L’adaptation de Rossel se révèle très fidèle à l’ouvrage original,
mélange de récit fantastique et initiatique autour de l’histoire d’un
homme mûr qui retourne sur les lieux de son enfance, et
se réveille trente ans en arrière à l’âge de 14 ans. Le héros va
alors revivre tous les évènements de sa jeunesse et tenter d’en modifier
le cours, particulièrement l’abandon soudain
et inattendu par son père du domicile familial.
Une mise en scène qui privilégie le burlesque
Admirateur de Peter Brook, le metteur en scène helvétique choisit
de coller à la sobriété du dessin de Taniguchi avec l’utilisation de la
scène nue, seulement parcourue par quelques
éléments de décor qui se réinventent en permanence au gré des
mouvements des comédiens – quand ce ne sont pas les comédiens eux-mêmes
qui les miment malicieusement. Seule la pièce de vie
commune à toute la famille est représentée en fond de scène tel un
plan fixe de cinéma, avant d’éclater littéralement au moment du drame.

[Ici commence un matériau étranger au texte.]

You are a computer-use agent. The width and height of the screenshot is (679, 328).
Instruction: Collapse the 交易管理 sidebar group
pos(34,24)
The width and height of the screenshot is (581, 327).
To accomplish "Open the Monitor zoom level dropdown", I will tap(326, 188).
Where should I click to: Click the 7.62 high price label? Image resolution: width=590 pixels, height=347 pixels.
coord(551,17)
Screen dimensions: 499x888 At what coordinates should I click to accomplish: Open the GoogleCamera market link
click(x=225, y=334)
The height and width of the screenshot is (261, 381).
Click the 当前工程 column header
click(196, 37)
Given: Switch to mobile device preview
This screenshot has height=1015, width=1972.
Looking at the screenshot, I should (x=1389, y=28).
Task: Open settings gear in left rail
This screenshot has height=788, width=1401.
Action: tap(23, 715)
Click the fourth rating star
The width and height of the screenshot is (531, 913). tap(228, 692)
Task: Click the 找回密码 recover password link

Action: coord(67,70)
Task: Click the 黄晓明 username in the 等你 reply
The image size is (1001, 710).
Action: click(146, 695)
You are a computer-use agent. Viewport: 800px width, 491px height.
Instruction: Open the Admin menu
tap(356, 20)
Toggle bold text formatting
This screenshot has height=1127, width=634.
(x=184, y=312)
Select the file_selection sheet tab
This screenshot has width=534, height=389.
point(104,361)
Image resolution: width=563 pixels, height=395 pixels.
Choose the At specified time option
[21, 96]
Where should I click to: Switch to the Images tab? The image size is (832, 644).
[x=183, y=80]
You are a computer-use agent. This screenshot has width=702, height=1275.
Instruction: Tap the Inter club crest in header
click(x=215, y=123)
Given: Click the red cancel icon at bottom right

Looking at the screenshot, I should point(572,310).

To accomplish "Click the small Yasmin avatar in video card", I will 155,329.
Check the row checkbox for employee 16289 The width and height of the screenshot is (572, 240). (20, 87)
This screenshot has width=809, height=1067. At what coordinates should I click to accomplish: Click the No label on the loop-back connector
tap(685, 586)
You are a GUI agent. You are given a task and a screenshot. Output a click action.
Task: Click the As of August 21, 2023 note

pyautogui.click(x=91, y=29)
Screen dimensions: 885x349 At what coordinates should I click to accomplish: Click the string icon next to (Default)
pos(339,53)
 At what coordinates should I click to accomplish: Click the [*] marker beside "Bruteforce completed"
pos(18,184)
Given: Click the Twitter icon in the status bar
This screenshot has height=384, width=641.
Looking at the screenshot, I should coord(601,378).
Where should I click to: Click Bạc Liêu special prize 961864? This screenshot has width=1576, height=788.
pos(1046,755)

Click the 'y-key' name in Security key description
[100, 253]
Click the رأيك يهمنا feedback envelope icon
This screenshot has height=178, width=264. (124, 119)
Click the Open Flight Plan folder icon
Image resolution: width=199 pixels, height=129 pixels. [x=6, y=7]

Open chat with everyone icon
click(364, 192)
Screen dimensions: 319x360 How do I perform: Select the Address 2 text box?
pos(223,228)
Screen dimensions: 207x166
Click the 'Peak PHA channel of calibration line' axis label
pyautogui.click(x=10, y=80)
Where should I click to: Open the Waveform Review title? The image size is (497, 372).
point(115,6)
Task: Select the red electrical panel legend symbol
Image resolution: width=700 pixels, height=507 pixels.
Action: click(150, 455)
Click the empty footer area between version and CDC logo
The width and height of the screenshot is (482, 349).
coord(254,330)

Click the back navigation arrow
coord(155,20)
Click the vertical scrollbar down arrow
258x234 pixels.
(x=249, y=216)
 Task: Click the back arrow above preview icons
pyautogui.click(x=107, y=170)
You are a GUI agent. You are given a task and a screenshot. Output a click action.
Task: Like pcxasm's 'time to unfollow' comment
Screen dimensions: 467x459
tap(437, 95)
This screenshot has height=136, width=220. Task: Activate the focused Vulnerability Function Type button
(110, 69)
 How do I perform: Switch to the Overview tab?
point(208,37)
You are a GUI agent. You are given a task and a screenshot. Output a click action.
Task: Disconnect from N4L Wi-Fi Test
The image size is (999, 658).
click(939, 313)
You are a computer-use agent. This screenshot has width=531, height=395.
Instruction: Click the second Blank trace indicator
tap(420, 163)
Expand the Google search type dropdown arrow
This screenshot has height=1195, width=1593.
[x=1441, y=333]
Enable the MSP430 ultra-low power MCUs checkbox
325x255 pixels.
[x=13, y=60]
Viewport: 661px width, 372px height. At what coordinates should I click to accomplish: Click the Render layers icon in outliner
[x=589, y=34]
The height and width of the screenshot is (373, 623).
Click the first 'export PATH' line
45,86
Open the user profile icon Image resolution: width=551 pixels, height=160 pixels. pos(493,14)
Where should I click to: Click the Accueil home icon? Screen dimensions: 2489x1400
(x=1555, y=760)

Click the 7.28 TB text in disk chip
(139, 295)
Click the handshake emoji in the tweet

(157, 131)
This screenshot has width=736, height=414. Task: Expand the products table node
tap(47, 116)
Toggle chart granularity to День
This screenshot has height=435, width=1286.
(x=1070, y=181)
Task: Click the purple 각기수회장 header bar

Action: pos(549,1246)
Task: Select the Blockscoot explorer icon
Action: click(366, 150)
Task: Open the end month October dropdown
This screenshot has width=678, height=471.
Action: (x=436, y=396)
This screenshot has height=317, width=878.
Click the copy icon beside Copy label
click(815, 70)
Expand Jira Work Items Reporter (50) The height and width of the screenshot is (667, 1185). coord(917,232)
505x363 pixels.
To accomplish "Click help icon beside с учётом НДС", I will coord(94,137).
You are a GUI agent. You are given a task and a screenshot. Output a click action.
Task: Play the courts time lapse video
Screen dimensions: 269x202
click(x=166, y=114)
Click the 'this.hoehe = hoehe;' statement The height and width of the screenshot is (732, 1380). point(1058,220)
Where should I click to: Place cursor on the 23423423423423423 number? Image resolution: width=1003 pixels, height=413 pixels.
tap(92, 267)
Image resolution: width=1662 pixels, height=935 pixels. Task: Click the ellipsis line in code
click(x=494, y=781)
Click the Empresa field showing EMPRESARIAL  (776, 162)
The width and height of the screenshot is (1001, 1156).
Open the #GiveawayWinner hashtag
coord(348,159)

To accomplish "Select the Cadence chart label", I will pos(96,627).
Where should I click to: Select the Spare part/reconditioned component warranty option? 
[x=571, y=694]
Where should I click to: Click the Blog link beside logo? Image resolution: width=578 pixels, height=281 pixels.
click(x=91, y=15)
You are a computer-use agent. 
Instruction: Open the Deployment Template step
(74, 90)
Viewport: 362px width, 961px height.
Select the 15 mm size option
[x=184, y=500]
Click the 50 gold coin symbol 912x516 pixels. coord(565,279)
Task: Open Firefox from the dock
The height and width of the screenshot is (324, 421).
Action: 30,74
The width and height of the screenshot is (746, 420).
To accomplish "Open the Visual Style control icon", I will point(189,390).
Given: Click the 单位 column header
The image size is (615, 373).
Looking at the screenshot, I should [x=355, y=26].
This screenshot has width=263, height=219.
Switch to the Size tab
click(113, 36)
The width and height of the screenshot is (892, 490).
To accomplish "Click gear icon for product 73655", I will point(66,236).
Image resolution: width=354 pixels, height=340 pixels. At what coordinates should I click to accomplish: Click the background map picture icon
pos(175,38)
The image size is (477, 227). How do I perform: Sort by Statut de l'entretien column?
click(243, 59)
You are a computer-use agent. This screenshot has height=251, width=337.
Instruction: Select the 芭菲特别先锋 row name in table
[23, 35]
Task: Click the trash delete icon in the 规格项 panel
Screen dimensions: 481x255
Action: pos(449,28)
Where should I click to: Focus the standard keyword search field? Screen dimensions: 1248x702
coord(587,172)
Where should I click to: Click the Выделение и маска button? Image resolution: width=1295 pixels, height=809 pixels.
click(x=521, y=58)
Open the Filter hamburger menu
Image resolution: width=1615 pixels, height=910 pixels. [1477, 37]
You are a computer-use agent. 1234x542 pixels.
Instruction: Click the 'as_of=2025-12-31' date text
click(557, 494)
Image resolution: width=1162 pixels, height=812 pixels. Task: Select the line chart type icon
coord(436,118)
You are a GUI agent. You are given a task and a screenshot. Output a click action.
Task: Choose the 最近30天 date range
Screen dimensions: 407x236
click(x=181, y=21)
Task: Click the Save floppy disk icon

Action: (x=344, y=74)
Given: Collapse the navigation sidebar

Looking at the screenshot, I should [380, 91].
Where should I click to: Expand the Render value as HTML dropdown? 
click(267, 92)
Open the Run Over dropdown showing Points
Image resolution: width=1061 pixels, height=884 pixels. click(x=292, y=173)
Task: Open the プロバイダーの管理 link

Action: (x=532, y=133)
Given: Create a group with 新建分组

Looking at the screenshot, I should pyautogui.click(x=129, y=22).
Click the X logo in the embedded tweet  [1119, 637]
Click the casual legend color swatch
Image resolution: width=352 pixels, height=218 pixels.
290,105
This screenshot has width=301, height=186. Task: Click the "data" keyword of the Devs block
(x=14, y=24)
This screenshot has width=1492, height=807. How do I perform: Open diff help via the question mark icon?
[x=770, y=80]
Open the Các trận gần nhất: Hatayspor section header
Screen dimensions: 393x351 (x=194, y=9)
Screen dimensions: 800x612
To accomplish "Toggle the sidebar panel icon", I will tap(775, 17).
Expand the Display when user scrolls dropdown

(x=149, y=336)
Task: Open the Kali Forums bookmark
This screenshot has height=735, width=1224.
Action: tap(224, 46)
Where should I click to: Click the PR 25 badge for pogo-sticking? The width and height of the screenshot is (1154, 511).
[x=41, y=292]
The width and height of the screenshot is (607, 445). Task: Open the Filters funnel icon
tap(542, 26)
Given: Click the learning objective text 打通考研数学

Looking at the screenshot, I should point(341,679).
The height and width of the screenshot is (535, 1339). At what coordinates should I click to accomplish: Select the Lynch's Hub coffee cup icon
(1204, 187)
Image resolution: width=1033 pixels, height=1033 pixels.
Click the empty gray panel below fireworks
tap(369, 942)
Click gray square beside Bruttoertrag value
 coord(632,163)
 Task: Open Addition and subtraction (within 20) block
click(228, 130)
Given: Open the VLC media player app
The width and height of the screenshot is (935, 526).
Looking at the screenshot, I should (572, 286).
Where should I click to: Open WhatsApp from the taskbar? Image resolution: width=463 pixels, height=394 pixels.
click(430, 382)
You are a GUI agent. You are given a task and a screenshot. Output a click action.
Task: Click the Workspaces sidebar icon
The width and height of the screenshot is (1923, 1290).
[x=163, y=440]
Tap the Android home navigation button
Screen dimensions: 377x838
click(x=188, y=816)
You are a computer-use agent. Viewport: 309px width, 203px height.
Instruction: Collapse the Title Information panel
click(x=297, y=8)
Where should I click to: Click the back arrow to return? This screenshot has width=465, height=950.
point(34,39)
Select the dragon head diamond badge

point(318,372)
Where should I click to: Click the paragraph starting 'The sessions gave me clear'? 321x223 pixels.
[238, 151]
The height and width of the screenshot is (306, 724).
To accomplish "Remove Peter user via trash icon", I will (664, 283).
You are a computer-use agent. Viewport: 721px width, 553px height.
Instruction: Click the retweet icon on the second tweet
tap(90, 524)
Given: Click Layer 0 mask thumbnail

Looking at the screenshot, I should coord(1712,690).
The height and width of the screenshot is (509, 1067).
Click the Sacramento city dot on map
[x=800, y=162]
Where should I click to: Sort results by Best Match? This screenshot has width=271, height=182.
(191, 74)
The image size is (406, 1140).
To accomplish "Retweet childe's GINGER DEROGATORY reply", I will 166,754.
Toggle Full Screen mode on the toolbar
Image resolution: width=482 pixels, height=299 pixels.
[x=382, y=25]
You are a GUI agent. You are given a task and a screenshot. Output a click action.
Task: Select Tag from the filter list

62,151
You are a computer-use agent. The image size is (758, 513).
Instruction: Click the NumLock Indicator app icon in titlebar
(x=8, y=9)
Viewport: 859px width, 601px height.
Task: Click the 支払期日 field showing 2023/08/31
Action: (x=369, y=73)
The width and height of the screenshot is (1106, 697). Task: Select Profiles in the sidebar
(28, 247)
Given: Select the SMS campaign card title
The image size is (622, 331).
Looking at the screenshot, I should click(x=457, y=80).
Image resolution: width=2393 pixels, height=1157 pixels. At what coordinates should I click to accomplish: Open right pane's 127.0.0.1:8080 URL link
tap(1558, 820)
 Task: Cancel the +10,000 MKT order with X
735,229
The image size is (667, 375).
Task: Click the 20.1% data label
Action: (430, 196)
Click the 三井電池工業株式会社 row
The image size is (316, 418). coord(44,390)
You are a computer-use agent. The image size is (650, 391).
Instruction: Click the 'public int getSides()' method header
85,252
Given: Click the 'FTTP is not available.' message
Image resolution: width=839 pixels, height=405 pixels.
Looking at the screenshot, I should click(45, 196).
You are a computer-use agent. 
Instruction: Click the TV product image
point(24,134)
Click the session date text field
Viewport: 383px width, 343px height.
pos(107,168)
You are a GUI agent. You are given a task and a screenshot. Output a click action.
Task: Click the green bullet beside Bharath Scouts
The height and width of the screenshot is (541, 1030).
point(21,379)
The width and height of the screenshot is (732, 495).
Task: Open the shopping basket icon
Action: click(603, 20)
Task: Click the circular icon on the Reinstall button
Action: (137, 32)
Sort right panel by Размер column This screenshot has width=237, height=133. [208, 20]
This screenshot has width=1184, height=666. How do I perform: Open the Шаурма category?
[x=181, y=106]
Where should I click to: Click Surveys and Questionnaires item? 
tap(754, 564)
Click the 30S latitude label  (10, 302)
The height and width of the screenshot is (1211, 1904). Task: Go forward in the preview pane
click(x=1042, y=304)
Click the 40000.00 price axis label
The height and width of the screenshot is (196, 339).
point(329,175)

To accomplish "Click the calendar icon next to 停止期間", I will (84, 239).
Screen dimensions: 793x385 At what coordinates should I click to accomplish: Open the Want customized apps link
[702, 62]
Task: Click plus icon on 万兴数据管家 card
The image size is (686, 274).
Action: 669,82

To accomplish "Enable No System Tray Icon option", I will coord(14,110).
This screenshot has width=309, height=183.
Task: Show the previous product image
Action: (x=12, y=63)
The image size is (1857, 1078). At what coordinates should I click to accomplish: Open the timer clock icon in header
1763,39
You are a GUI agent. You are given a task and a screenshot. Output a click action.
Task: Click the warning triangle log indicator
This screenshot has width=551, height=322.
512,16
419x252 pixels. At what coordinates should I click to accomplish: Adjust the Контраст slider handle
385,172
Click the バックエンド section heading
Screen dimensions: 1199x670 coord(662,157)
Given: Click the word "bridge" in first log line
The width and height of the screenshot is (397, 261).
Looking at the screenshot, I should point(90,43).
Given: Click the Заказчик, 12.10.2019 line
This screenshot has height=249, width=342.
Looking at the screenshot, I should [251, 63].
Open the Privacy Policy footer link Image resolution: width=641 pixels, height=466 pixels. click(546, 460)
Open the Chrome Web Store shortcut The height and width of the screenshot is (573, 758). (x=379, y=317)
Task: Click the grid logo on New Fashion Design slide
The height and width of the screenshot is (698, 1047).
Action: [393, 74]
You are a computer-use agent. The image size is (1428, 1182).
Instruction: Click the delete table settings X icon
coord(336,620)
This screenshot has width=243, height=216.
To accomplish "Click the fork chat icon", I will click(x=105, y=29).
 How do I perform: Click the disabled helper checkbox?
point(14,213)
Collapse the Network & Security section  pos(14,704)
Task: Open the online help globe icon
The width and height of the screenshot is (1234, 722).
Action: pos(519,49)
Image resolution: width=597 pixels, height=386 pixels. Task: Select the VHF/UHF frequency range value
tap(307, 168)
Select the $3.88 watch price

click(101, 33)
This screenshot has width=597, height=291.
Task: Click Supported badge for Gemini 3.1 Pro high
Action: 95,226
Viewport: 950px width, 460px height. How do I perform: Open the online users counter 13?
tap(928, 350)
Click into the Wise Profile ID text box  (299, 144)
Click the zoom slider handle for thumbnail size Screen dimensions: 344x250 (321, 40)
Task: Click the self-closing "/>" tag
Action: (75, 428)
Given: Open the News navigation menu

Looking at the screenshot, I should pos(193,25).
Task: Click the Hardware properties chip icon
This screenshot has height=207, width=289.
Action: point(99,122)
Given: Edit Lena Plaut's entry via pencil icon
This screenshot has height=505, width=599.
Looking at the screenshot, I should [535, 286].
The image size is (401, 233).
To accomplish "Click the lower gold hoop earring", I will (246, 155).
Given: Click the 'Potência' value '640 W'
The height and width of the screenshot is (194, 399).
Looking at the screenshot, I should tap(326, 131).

Dorian Rossel multiplie les angles de vue, de l’arrière-plan au
premier plan, de haut en bas par le biais d’une caméra, et opte ainsi
pour une vision ludique du manga de Taniguchi. Dans
cette chorégraphie énergique et burlesque, les interprètes sont
mis à contribution avec des rôles multiples intervertis à profusion, tel
le jeune héros incarné par plusieurs comédiens,
homme ou femme. Seul son double âgé est principalement joué par un
acteur, le chevronné Mathieu Delmonté, très à l’aise dans ce subtil jeu
de miroir sur soi. Outre les rôles alternés et la
valse des décors, les autres comédiens jonglent habilement entre
l’action et la narration, omniprésente.
Un débit lent peu habité
La dernière partie de la pièce apparaît toutefois moins aboutie,
particulièrement la scène cruciale où le fils accepte le départ de son
père vers d’autres horizons, qui pèche par un débit lent
peu habité. On regrette aussi une accélération malvenue du récit
au moment des retrouvailles du héros avec sa femme et ses deux filles,
au terme de son long cheminement initiatique.
Fort heureusement, ces quelques défauts sont compensés par un
accompagnement musical très réussi, avec deux interprètes qui varient
les instruments pour composer un paysage tour à tour
mystérieux, facétieux et lumineux. Autour de silences aussi
subtils que soudains, ces différentes atmosphères évoquent admirablement
la délicate poésie de l’œuvre de Taniguchi.
Au final, Dorian Rossel compose un spectacle dont la réussite
repose sur une inventivité visuelle et une intensité physique de tous
les instants. Merveilleux conteur, particulièrement à
l’aise dans le brio comique, il peine cependant à émouvoir lors
des scènes dramatiques. Cette réserve mise à part, on ne peut que vous
inciter à courir applaudir ce spectacle en
famille.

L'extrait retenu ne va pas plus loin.